Top of SUPPLIED DATA

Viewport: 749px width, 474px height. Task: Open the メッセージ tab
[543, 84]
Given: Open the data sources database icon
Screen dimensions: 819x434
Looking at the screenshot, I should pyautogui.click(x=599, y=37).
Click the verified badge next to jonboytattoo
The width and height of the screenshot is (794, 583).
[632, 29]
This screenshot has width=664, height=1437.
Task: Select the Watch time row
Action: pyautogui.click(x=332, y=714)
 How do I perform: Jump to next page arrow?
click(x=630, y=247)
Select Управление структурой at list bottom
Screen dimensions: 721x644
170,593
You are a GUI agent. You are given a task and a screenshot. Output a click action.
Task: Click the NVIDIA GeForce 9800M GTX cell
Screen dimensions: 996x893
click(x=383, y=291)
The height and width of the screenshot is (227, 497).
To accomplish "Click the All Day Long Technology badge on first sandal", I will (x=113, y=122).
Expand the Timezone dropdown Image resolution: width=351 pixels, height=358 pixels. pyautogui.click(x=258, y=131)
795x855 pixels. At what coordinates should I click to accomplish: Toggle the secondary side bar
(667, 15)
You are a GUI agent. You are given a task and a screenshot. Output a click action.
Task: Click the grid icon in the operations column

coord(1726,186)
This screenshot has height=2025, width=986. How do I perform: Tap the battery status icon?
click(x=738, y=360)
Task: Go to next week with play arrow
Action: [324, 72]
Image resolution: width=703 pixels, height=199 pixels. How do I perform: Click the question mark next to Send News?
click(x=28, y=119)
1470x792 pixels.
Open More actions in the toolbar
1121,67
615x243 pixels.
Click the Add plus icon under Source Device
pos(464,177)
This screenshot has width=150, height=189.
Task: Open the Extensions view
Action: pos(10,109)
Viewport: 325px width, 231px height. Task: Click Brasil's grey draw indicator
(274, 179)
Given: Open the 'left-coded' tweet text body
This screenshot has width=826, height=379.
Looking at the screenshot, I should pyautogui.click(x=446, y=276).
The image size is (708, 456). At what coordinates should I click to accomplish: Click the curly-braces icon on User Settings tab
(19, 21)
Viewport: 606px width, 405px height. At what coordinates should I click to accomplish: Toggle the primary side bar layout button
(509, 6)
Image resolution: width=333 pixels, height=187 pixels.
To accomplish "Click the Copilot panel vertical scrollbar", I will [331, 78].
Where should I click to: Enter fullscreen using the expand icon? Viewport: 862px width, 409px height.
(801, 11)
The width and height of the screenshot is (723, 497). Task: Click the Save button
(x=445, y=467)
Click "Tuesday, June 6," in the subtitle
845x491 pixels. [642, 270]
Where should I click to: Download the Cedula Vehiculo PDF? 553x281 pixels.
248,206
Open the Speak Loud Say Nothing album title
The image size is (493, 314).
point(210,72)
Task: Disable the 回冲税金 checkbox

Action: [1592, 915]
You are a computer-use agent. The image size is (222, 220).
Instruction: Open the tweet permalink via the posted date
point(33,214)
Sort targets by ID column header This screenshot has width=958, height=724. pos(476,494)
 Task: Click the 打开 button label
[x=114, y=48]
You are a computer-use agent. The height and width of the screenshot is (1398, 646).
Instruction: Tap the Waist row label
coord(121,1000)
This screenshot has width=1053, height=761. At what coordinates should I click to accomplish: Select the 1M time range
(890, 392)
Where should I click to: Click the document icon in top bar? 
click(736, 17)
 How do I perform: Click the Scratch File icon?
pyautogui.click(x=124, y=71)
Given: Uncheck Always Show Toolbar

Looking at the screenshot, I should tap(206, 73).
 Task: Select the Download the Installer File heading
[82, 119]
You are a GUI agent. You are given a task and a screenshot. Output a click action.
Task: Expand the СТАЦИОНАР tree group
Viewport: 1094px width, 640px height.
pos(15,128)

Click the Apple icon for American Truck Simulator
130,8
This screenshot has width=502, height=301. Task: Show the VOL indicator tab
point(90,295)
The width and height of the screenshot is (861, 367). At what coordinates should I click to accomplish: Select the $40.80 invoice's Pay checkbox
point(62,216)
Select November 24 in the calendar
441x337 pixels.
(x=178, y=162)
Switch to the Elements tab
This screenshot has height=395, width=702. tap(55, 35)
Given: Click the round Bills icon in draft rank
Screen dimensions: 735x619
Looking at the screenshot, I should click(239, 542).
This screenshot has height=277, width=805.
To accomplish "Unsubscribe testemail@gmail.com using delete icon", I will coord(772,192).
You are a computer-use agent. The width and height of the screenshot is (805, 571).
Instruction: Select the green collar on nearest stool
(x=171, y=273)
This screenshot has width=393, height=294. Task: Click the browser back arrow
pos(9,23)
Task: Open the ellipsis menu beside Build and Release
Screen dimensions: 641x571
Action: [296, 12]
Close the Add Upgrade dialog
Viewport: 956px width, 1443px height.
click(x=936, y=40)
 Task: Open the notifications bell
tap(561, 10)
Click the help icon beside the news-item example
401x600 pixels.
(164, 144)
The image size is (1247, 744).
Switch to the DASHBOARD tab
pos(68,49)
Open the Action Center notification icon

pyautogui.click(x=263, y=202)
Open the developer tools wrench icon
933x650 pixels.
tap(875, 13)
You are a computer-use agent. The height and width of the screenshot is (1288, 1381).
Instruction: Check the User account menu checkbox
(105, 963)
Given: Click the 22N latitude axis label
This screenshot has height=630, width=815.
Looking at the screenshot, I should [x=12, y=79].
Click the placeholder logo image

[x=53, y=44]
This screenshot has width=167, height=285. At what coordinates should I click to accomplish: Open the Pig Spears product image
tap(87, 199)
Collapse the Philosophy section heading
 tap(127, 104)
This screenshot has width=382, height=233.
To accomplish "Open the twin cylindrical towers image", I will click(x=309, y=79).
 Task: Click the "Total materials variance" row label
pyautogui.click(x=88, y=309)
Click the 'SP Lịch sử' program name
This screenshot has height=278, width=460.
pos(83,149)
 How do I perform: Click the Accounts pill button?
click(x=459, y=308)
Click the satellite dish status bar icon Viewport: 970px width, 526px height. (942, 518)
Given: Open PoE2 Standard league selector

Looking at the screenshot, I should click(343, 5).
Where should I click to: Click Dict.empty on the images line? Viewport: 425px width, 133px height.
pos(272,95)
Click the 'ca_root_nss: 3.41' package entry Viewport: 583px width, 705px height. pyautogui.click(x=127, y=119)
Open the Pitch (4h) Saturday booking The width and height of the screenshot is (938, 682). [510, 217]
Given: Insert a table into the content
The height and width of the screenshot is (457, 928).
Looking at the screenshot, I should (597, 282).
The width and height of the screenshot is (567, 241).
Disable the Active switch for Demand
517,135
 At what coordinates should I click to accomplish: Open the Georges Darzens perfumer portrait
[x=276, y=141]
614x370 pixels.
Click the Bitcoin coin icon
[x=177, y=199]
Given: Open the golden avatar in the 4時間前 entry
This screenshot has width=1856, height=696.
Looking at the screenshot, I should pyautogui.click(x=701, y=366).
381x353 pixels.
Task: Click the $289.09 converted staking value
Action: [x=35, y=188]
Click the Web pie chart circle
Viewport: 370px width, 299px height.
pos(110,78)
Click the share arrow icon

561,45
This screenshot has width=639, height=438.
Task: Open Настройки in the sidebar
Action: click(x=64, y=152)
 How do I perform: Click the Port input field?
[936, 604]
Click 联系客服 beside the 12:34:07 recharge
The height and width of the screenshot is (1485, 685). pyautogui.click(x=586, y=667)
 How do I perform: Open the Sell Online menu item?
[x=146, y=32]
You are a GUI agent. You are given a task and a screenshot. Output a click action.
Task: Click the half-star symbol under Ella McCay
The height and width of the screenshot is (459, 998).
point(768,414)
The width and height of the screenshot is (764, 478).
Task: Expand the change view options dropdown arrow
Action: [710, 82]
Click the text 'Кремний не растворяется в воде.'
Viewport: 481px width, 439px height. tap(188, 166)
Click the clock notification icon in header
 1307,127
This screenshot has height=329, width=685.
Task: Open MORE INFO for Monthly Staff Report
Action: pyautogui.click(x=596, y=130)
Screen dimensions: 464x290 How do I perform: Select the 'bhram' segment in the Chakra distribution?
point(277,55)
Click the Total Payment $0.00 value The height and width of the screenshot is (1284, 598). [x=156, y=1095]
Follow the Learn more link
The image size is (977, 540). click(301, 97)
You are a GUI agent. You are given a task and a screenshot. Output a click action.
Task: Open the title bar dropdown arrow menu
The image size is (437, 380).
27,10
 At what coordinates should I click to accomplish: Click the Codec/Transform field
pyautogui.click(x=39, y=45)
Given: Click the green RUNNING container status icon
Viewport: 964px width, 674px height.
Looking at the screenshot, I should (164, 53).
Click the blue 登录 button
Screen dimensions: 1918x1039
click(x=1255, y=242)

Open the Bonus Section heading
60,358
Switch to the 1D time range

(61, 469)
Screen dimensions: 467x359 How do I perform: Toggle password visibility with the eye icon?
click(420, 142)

Bottom of SUPPLIED DATA

- **BRIEF**:
All lines from the opening of the records through the line where "Click the verified badge next to jonboytattoo" occurs are to be output verbatim. No other line belongs in the answer.

- **RESPONSE FOR THIS EXERCISE**:
Viewport: 749px width, 474px height. Task: Open the メッセージ tab
[543, 84]
Given: Open the data sources database icon
Screen dimensions: 819x434
Looking at the screenshot, I should pyautogui.click(x=599, y=37).
Click the verified badge next to jonboytattoo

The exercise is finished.